Stability AI announced that Stable Diffusion 2.0 is available on GitHub. It will also be available through Stability AI “in the next few days.”
Stable Diffusion is the most widely adopted open source model for AI text-to-image generation. Stability AI, a company that actively supports Stable Diffusion and was co-founded by one of the model’s creators, revealed during a recent fund raising effort that over 10 million users had already used the service as of two months ago.
The company also points to a recent analysis by venture capital firm Andreessen Horowitz that Stable Diffusion was maybe the fastest to 10k GitHub stars on record. This reflects a lot of tinkering but also many dozens of deployments by both companies and hobbyists. The model is optimized to run on a single GPU making it accessible to just about anyone that would like to run and modify it.
New Stable Diffusion 2.0 Features
Stability AI’s GitHub post lists the following updates for Stable Diffusion 2.0.
New stable diffusion model (Stable Diffusion 2.0-v) at 768x768 resolution.
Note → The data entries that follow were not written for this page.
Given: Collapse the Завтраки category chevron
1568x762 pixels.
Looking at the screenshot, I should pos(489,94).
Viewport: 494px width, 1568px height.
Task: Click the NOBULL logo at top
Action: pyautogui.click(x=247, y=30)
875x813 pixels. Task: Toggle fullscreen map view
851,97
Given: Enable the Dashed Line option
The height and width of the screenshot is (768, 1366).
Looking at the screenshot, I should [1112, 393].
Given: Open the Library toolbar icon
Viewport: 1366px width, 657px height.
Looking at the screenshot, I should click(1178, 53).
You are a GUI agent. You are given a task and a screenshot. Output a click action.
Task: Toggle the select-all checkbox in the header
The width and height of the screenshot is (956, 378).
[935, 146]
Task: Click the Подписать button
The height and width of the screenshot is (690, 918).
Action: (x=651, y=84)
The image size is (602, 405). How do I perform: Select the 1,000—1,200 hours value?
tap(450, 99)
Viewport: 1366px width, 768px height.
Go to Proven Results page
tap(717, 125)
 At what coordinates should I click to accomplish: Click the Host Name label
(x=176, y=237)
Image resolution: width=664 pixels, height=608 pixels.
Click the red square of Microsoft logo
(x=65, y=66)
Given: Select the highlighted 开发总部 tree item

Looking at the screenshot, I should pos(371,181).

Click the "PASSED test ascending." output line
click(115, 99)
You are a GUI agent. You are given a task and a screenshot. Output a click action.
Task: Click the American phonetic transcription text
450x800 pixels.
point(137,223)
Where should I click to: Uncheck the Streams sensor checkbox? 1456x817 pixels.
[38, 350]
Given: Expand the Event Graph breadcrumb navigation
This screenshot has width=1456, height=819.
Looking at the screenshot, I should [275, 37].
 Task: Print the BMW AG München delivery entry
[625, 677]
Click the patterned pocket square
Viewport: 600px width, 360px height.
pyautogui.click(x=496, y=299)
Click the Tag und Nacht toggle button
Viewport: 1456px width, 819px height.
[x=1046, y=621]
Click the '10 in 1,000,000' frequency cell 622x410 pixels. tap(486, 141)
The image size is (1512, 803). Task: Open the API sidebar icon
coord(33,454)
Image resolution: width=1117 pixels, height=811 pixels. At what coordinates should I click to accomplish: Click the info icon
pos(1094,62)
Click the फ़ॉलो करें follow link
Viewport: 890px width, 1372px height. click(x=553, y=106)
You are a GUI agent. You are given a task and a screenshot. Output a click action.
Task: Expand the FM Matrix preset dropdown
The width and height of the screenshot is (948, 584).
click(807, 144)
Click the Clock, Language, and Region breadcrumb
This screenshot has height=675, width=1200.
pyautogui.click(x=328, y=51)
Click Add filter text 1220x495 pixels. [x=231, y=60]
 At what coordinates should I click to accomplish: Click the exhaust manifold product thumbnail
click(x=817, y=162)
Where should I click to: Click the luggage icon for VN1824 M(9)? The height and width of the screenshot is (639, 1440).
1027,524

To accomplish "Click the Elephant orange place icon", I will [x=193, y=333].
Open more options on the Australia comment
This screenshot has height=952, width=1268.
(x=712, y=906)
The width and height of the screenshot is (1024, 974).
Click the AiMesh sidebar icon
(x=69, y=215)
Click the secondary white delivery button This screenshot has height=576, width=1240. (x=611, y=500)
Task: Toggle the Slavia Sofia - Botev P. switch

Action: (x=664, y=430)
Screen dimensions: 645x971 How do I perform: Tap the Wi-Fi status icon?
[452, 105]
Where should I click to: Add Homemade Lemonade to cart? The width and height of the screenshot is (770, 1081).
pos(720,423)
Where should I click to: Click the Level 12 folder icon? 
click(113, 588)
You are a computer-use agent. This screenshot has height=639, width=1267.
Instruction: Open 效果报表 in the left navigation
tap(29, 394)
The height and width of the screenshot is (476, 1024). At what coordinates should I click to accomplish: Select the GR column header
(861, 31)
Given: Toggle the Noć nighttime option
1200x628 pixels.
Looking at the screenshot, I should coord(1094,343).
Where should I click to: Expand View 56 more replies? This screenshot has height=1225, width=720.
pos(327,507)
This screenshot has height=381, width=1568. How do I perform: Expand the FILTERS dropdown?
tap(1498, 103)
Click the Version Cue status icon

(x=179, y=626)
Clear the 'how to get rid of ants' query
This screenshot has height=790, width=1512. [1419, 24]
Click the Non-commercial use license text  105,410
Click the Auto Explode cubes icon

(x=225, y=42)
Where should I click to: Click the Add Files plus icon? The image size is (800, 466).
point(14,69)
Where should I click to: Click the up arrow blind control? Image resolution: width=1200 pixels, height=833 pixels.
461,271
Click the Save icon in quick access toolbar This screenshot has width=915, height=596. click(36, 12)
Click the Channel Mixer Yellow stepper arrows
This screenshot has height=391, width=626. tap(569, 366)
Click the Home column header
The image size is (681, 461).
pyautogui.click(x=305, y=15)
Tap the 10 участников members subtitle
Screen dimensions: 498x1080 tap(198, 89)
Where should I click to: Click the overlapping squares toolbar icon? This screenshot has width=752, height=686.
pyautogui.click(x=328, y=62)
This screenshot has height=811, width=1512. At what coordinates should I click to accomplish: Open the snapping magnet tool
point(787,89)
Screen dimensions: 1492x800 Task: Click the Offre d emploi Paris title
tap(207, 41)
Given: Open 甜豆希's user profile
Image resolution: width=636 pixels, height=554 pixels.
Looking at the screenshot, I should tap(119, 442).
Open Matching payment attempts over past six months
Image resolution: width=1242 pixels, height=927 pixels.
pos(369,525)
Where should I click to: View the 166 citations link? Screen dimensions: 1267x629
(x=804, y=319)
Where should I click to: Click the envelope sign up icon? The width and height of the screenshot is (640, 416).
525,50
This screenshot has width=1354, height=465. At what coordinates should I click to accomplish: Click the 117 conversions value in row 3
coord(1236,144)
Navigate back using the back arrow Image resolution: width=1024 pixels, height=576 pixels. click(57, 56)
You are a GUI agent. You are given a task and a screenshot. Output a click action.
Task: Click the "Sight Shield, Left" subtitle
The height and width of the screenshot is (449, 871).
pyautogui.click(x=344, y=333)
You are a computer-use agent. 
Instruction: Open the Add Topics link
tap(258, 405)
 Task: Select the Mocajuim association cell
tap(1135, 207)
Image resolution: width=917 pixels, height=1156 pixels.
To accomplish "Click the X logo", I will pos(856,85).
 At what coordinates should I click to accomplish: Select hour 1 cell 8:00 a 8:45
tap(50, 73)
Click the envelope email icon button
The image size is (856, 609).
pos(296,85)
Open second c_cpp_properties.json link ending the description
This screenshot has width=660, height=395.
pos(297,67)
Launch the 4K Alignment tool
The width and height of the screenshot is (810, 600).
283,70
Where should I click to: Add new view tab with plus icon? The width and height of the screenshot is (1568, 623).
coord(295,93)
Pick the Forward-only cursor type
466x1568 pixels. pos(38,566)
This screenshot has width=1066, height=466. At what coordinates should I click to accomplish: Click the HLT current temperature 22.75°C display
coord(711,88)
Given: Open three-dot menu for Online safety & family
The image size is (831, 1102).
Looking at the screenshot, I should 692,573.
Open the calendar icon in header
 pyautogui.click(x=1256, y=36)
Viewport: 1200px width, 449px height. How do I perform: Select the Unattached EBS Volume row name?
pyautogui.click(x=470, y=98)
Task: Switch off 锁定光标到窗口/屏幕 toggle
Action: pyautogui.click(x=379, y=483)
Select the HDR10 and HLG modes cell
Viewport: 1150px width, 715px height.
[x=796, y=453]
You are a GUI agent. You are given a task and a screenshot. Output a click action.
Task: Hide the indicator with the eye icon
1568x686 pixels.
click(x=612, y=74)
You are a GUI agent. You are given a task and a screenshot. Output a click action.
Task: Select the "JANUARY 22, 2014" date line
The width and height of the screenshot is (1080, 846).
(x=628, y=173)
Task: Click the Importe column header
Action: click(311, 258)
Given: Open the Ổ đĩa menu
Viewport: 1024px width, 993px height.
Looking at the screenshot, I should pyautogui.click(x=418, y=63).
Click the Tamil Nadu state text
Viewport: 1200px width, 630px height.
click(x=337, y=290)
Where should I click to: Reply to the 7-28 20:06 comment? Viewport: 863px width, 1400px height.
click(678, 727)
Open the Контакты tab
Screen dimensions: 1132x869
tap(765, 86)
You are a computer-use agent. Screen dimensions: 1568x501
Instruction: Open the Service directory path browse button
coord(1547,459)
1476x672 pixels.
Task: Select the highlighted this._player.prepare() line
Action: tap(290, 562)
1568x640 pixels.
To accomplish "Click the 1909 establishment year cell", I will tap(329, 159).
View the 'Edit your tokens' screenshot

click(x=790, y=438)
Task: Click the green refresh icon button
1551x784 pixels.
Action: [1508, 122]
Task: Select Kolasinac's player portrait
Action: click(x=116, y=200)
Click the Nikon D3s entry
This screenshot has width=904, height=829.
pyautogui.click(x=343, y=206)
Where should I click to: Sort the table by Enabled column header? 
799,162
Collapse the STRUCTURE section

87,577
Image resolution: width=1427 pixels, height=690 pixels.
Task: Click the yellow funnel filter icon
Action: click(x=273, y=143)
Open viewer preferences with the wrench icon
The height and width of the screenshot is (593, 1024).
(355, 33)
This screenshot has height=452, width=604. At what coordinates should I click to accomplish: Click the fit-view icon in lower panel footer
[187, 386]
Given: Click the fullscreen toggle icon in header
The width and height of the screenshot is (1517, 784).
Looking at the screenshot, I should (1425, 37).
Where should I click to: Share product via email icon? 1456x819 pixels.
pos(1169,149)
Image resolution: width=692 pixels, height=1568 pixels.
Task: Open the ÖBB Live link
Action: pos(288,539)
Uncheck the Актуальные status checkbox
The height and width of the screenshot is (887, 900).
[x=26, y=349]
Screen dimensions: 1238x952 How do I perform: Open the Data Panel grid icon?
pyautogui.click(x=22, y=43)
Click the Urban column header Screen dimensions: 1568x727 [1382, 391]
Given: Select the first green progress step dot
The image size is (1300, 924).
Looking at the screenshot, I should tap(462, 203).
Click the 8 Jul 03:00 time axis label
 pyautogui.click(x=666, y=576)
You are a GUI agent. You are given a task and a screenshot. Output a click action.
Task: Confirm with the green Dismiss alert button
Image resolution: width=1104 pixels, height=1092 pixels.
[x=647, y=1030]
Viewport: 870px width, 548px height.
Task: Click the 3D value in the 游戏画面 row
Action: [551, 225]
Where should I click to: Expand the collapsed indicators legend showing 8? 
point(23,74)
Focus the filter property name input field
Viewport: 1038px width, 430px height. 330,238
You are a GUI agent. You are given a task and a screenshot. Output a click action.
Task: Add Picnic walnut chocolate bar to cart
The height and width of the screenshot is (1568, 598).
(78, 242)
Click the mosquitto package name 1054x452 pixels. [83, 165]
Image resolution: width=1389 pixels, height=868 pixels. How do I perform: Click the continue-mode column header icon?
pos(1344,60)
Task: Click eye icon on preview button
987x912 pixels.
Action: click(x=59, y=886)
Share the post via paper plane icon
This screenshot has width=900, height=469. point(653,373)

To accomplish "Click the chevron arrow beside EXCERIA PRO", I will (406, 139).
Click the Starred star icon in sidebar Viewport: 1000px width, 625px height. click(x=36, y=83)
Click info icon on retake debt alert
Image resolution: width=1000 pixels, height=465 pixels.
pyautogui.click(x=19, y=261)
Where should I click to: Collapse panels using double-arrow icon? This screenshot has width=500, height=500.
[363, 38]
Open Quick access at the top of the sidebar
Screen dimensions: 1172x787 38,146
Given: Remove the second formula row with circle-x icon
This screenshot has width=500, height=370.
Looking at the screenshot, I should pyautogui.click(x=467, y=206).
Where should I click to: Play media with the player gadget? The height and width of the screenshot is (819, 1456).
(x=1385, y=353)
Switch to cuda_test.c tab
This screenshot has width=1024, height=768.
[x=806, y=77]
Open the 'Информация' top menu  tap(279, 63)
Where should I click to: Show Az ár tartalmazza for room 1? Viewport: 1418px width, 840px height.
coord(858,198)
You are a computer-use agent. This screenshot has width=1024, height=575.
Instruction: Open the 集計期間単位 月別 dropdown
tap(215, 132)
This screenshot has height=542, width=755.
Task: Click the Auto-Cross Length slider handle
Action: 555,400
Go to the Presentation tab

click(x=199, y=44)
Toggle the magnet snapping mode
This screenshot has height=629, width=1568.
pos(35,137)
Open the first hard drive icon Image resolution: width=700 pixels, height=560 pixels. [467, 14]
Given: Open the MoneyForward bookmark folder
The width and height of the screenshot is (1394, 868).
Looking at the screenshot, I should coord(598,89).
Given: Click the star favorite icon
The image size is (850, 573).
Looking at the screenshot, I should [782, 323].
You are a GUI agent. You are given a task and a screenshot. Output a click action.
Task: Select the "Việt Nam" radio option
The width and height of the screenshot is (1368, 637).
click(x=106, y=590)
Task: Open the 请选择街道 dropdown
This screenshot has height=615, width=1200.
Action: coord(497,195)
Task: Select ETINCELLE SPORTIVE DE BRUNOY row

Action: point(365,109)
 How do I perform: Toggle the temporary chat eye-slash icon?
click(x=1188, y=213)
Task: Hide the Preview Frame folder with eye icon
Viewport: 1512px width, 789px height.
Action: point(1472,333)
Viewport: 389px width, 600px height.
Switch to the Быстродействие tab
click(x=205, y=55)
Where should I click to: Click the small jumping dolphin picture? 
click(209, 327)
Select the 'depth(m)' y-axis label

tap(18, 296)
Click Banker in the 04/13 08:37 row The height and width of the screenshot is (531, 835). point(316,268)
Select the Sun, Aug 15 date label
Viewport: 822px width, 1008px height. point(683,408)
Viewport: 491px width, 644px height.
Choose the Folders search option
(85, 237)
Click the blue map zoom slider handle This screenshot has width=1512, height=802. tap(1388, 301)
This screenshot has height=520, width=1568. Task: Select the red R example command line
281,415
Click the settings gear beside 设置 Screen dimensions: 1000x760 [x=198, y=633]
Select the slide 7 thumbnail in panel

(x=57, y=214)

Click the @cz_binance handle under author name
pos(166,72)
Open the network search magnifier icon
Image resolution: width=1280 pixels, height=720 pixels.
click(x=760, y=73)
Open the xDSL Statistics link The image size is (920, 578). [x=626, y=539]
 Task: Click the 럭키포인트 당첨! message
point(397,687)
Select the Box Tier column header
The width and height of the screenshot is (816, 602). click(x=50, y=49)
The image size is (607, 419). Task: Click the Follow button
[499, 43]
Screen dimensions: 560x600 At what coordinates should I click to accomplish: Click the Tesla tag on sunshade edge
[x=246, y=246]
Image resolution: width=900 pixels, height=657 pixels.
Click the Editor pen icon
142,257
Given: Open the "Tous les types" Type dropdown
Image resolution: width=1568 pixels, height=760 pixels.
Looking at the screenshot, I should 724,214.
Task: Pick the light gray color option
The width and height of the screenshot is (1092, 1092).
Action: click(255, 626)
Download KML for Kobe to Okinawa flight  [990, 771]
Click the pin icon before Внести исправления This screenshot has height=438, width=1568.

Same number of parameters in the U-Net as 1.5, but uses OpenCLIP-ViT/H as the text encoder and is trained from scratch. SD 2.0-v is a so-called v-prediction model.
The above model is finetuned from SD 2.0-base, which was trained as a standard noise-prediction model on 512x512 images and is also made available.
New depth-guided stable diffusion model, finetuned from SD 2.0-base. The model is conditioned on monocular depth estimates inferred via MiDaS and can be used for structure-preserving img2img and shape-conditional synthesis.
Let’s break that down a little for practical interpretation. The 768x768 resolution in Stable Diffusion 2.0 is an upgrade from 512x512. The latter is still the standard output, but there is a second version that defaults to 768 squares. This feature is in addition to a new upscaler which can enhance images to 2048x2048. That can be done with generated images and uploaded images.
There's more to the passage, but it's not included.